[[ RECORDS FOR THIS TASK, beginning ]]

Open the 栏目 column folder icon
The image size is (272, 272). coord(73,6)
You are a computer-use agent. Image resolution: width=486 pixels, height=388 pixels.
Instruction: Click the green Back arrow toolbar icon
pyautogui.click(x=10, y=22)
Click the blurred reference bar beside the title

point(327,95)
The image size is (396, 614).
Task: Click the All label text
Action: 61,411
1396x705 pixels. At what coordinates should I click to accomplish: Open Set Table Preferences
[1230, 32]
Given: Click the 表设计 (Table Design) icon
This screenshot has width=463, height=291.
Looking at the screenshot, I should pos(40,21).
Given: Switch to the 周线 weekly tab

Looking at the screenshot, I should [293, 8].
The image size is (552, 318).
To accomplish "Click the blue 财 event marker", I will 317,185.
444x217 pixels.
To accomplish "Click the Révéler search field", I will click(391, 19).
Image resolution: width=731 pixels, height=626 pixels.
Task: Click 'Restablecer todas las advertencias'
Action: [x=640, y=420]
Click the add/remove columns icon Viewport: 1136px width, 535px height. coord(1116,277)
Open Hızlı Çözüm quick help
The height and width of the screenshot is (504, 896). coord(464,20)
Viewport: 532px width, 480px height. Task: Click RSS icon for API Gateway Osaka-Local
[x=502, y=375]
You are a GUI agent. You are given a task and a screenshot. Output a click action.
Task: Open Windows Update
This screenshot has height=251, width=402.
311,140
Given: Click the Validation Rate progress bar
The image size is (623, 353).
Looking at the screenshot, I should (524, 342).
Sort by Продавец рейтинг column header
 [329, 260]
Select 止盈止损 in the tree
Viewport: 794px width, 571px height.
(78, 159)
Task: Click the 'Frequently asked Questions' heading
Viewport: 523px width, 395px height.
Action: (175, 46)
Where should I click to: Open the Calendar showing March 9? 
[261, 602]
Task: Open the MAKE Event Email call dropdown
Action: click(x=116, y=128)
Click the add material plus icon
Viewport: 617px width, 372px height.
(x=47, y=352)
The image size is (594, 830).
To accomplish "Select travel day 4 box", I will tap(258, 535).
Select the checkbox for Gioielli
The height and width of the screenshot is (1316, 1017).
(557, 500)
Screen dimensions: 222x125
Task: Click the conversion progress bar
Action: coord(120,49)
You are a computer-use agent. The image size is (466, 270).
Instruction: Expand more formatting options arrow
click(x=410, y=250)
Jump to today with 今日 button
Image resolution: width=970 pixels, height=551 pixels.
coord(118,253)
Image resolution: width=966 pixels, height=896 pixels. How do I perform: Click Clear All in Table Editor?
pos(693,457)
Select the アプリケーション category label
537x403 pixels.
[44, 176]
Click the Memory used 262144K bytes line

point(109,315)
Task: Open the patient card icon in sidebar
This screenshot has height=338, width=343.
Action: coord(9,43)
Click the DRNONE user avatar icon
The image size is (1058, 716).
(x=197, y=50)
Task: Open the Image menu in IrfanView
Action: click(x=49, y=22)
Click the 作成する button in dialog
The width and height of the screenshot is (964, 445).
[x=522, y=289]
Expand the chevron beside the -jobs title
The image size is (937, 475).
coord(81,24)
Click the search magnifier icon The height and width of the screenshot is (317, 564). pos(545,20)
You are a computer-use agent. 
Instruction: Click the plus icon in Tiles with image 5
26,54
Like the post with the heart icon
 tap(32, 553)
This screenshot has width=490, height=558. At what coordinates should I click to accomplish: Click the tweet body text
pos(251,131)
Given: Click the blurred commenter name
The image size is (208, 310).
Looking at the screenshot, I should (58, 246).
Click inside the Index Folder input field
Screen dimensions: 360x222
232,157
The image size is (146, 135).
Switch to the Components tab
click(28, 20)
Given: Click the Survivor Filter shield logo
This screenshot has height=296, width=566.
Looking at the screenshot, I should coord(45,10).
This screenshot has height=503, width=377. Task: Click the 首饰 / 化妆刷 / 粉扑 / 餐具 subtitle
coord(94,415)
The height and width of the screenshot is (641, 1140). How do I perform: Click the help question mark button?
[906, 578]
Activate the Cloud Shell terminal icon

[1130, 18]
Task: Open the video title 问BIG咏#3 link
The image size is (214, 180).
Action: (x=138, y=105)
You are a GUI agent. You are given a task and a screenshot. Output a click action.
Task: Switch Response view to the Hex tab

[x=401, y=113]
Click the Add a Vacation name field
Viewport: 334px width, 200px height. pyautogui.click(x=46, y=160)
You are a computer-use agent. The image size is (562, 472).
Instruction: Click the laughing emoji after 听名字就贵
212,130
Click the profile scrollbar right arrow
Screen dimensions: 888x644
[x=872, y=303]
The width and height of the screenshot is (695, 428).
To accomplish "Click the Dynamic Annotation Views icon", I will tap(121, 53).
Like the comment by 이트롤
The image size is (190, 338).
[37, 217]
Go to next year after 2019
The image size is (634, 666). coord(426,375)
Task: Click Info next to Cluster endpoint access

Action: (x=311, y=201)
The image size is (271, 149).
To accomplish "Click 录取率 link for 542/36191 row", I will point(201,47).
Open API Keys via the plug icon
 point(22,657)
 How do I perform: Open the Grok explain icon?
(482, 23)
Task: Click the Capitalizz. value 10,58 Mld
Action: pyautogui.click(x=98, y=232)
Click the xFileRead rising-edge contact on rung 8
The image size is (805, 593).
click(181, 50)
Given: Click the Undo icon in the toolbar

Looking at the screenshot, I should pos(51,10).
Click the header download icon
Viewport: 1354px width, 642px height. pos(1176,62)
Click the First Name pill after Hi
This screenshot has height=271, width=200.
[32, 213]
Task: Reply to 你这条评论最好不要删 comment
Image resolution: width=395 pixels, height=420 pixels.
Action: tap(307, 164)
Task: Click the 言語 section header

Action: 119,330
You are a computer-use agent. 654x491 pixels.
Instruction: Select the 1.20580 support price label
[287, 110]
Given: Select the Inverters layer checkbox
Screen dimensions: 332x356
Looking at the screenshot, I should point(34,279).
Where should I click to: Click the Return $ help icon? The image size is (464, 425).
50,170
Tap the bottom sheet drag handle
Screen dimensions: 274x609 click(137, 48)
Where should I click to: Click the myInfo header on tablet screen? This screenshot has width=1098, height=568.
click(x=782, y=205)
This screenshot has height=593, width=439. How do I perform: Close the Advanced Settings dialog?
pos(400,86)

[[ RECORDS FOR THIS TASK, end ]]

# WORK REQUIRED
Set down all the data exactly as given.

# EXERCISE RESPONSE
Open the 栏目 column folder icon
The image size is (272, 272). coord(73,6)
You are a computer-use agent. Image resolution: width=486 pixels, height=388 pixels.
Instruction: Click the green Back arrow toolbar icon
pyautogui.click(x=10, y=22)
Click the blurred reference bar beside the title

point(327,95)
The image size is (396, 614).
Task: Click the All label text
Action: 61,411
1396x705 pixels. At what coordinates should I click to accomplish: Open Set Table Preferences
[1230, 32]
Given: Click the 表设计 (Table Design) icon
This screenshot has width=463, height=291.
Looking at the screenshot, I should pos(40,21).
Given: Switch to the 周线 weekly tab

Looking at the screenshot, I should [293, 8].
The image size is (552, 318).
To accomplish "Click the blue 财 event marker", I will 317,185.
444x217 pixels.
To accomplish "Click the Révéler search field", I will click(391, 19).
Image resolution: width=731 pixels, height=626 pixels.
Task: Click 'Restablecer todas las advertencias'
Action: [x=640, y=420]
Click the add/remove columns icon Viewport: 1136px width, 535px height. coord(1116,277)
Open Hızlı Çözüm quick help
The height and width of the screenshot is (504, 896). coord(464,20)
Viewport: 532px width, 480px height. Task: Click RSS icon for API Gateway Osaka-Local
[x=502, y=375]
You are a GUI agent. You are given a task and a screenshot. Output a click action.
Task: Open Windows Update
This screenshot has height=251, width=402.
311,140
Given: Click the Validation Rate progress bar
The image size is (623, 353).
Looking at the screenshot, I should (524, 342).
Sort by Продавец рейтинг column header
 [329, 260]
Select 止盈止损 in the tree
Viewport: 794px width, 571px height.
(78, 159)
Task: Click the 'Frequently asked Questions' heading
Viewport: 523px width, 395px height.
Action: (175, 46)
Where should I click to: Open the Calendar showing March 9? 
[261, 602]
Task: Open the MAKE Event Email call dropdown
Action: click(x=116, y=128)
Click the add material plus icon
Viewport: 617px width, 372px height.
(x=47, y=352)
The image size is (594, 830).
To accomplish "Select travel day 4 box", I will tap(258, 535).
Select the checkbox for Gioielli
The height and width of the screenshot is (1316, 1017).
(557, 500)
Screen dimensions: 222x125
Task: Click the conversion progress bar
Action: coord(120,49)
You are a computer-use agent. The image size is (466, 270).
Instruction: Expand more formatting options arrow
click(x=410, y=250)
Jump to today with 今日 button
Image resolution: width=970 pixels, height=551 pixels.
coord(118,253)
Image resolution: width=966 pixels, height=896 pixels. How do I perform: Click Clear All in Table Editor?
pos(693,457)
Select the アプリケーション category label
537x403 pixels.
[44, 176]
Click the Memory used 262144K bytes line

point(109,315)
Task: Open the patient card icon in sidebar
This screenshot has height=338, width=343.
Action: coord(9,43)
Click the DRNONE user avatar icon
The image size is (1058, 716).
(x=197, y=50)
Task: Open the Image menu in IrfanView
Action: click(x=49, y=22)
Click the 作成する button in dialog
The width and height of the screenshot is (964, 445).
[x=522, y=289]
Expand the chevron beside the -jobs title
The image size is (937, 475).
coord(81,24)
Click the search magnifier icon The height and width of the screenshot is (317, 564). pos(545,20)
You are a computer-use agent. 
Instruction: Click the plus icon in Tiles with image 5
26,54
Like the post with the heart icon
 tap(32, 553)
This screenshot has width=490, height=558. At what coordinates should I click to accomplish: Click the tweet body text
pos(251,131)
Given: Click the blurred commenter name
The image size is (208, 310).
Looking at the screenshot, I should (58, 246).
Click inside the Index Folder input field
Screen dimensions: 360x222
232,157
The image size is (146, 135).
Switch to the Components tab
click(28, 20)
Given: Click the Survivor Filter shield logo
This screenshot has height=296, width=566.
Looking at the screenshot, I should coord(45,10).
This screenshot has height=503, width=377. Task: Click the 首饰 / 化妆刷 / 粉扑 / 餐具 subtitle
coord(94,415)
The height and width of the screenshot is (641, 1140). How do I perform: Click the help question mark button?
[906, 578]
Activate the Cloud Shell terminal icon

[1130, 18]
Task: Open the video title 问BIG咏#3 link
The image size is (214, 180).
Action: (x=138, y=105)
You are a GUI agent. You are given a task and a screenshot. Output a click action.
Task: Switch Response view to the Hex tab

[x=401, y=113]
Click the Add a Vacation name field
Viewport: 334px width, 200px height. pyautogui.click(x=46, y=160)
You are a computer-use agent. The image size is (562, 472).
Instruction: Click the laughing emoji after 听名字就贵
212,130
Click the profile scrollbar right arrow
Screen dimensions: 888x644
[x=872, y=303]
The width and height of the screenshot is (695, 428).
To accomplish "Click the Dynamic Annotation Views icon", I will tap(121, 53).
Like the comment by 이트롤
The image size is (190, 338).
[37, 217]
Go to next year after 2019
The image size is (634, 666). coord(426,375)
Task: Click Info next to Cluster endpoint access

Action: (x=311, y=201)
The image size is (271, 149).
To accomplish "Click 录取率 link for 542/36191 row", I will point(201,47).
Open API Keys via the plug icon
 point(22,657)
 How do I perform: Open the Grok explain icon?
(482, 23)
Task: Click the Capitalizz. value 10,58 Mld
Action: pyautogui.click(x=98, y=232)
Click the xFileRead rising-edge contact on rung 8
The image size is (805, 593).
click(181, 50)
Given: Click the Undo icon in the toolbar

Looking at the screenshot, I should pos(51,10).
Click the header download icon
Viewport: 1354px width, 642px height. pos(1176,62)
Click the First Name pill after Hi
This screenshot has height=271, width=200.
[32, 213]
Task: Reply to 你这条评论最好不要删 comment
Image resolution: width=395 pixels, height=420 pixels.
Action: tap(307, 164)
Task: Click the 言語 section header

Action: 119,330
You are a computer-use agent. 654x491 pixels.
Instruction: Select the 1.20580 support price label
[287, 110]
Given: Select the Inverters layer checkbox
Screen dimensions: 332x356
Looking at the screenshot, I should point(34,279).
Where should I click to: Click the Return $ help icon? The image size is (464, 425).
50,170
Tap the bottom sheet drag handle
Screen dimensions: 274x609 click(137, 48)
Where should I click to: Click the myInfo header on tablet screen? This screenshot has width=1098, height=568.
click(x=782, y=205)
This screenshot has height=593, width=439. How do I perform: Close the Advanced Settings dialog?
pos(400,86)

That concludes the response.